Voir François Hollande à Fort-de-France plutôt que sous l’Arc de Triomphe le jour de l’armistice avait de quoi surprendre: soixante-dix ans après la fin de la guerre qui a placé la barre des atrocités de l’espèce humaine à un niveau rarement atteint, dans ce jour de mémoire essentiel, le président a préféré scénariser un «Appel de Fort-de-France» pour le climat (terminologie officielle du site Internet de la présidence de la République), en prenant des accents à la Martin Luther King pour appeler les pays développés à plus d’efforts – sans oublier de citer les Antillais comme victimes de l’acidification des océans.
Commençant son discours par «la planète terre est notre berceau commun, une patrie partagée…» et le finissant par «nous sommes dans le monde et le monde est en nous. Dès lors, nous sommes le monde», le président s’est essayé maladroitement à une écologie spiritualiste. À défaut d’être entièrement crédible dans cet exercice, il a profité de la capacité d’écriture chromatique de ses «plumes» pour rejoindre le Grand Tout et aborder, au moins en paroles, les rives d’une autre réalité, loin du quotidien vulgaire des échéances électorales. Le lendemain, à Pointe-à-Pitre, la solennité toujours en bandoulière, le président inaugurait le Mémorial ACTe, dédié à la traite négrière et à l’esclavage. Immense bâtiment dont les lignes et la modernité tranchent avec les alentours de ce quartier défavorisé de la ville – une «mémoire» qui aura coûté 85 millions d’euros au contribuable, justifiés par la grandeur du crime d’avoir pendant des siècles ôté à des êtres humains toute liberté, de les avoir arrachés à leur terre – mais en mentionnant aussi peu que possible que les négriers étaient aussi bien des Français que des chefs de tribu africains.
Il serait sans doute trop sévère de penser que ce déplacement était avant tout une opération de reconquête de l’électorat DOM en prévision de 2017: la visite de François Hollande aux Antilles, si on la résume, qu’on lui ôte sa part d’hypocrisie et la faute d’avoir «oublié» l’importance d’une présence sous l’Arc de Triomphe, aura pu marquer le besoin d’une mémoire complète… et faire regretter que des générations entières soient indifférentes avant qu’une, pas meilleure que les précédentes, ne se débarrasse du fardeau de ses fautes passées en l’enfermant dans un grand et coûteux bâtiment.

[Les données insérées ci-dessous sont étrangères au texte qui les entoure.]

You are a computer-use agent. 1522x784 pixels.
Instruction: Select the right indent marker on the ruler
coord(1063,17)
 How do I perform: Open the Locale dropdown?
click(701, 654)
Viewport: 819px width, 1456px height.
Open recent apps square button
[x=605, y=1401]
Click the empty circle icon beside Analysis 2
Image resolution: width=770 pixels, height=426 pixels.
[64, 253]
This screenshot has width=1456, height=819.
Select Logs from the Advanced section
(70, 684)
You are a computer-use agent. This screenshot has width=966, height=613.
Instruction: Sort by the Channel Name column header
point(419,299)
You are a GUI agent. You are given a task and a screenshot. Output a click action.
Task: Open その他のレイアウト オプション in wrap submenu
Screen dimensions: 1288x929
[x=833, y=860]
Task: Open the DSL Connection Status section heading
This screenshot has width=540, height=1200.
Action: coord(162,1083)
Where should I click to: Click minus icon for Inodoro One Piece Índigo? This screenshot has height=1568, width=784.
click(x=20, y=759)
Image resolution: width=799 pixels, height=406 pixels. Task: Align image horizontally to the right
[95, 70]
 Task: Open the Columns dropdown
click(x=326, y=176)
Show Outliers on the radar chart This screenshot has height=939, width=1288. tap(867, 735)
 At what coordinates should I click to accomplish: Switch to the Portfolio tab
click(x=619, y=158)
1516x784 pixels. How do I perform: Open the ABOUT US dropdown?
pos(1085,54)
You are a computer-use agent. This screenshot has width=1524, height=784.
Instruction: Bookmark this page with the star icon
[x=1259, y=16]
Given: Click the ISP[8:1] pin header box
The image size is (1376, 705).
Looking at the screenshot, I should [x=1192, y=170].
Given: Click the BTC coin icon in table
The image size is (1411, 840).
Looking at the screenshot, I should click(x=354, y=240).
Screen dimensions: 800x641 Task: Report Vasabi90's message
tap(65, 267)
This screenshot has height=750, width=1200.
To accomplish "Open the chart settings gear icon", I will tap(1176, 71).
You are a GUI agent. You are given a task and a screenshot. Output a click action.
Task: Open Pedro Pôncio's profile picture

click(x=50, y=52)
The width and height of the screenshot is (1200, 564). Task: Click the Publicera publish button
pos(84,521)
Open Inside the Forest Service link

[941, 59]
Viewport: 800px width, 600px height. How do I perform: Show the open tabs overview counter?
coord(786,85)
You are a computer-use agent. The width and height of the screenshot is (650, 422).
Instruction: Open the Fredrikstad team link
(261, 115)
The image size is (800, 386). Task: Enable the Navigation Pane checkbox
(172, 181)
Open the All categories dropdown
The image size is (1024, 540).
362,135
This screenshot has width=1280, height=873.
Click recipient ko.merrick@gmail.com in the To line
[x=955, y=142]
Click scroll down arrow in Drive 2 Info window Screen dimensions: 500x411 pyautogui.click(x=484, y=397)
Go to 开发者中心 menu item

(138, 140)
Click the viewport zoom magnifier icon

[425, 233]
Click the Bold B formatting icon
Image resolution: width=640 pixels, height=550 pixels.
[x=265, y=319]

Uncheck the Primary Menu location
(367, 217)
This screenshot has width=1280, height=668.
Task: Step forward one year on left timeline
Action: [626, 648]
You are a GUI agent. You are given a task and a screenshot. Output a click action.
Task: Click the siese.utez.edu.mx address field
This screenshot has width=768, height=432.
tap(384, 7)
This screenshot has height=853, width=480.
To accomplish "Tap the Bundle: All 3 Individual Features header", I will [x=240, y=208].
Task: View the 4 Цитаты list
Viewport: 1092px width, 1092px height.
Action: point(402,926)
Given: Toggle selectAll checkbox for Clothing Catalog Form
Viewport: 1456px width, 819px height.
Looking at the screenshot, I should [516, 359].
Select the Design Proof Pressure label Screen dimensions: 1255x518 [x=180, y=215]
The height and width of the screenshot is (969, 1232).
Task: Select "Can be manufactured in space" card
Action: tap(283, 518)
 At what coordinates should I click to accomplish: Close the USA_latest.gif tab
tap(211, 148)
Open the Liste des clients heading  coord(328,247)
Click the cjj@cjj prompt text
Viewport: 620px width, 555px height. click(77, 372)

Toujours du côté de la mémoire et de l’oubli, de l’autre côté du monde Vladimir Poutine commémorait, lui, les victimes russes de la Seconde Guerre mondiale dans une impressionnante démonstration de force militaire sur la Place Rouge. Des gros tanks, des missiles, des soldats en marche serrée. Le président russe n’a pas oublié que, sur les ruines de l’Europe, une période de quarante-cinq ans de puissance sans partage s’est ouverte pour le régime communiste russe. «Il faut rappeler que c’est l’Armée rouge qui, au terme d’un assaut dévastateur sur Berlin, a mis un point final à la guerre contre l’Allemagne hitlérienne» a appuyé Poutine – en ne mentionnant pas que les soldats de l’Armée rouge étaient aussi impitoyables et cruels que les plus fanatiques des SS. En n’enlevant pas non plus ce mouchoir de grande taille posé sur ces soixante-dix ans d’esclavage et d’oppression de tout le peuple russe.
Dans les devoirs de mémoire, on voit décidément beaucoup d’oublis. Sur la Place Rouge, entouré de roses, le portrait de Staline trônait parmi les manifestants en uniforme, souriant de sa réhabilitation et renvoyant à distance le souvenir des dizaines de millions de morts qu’il a causées.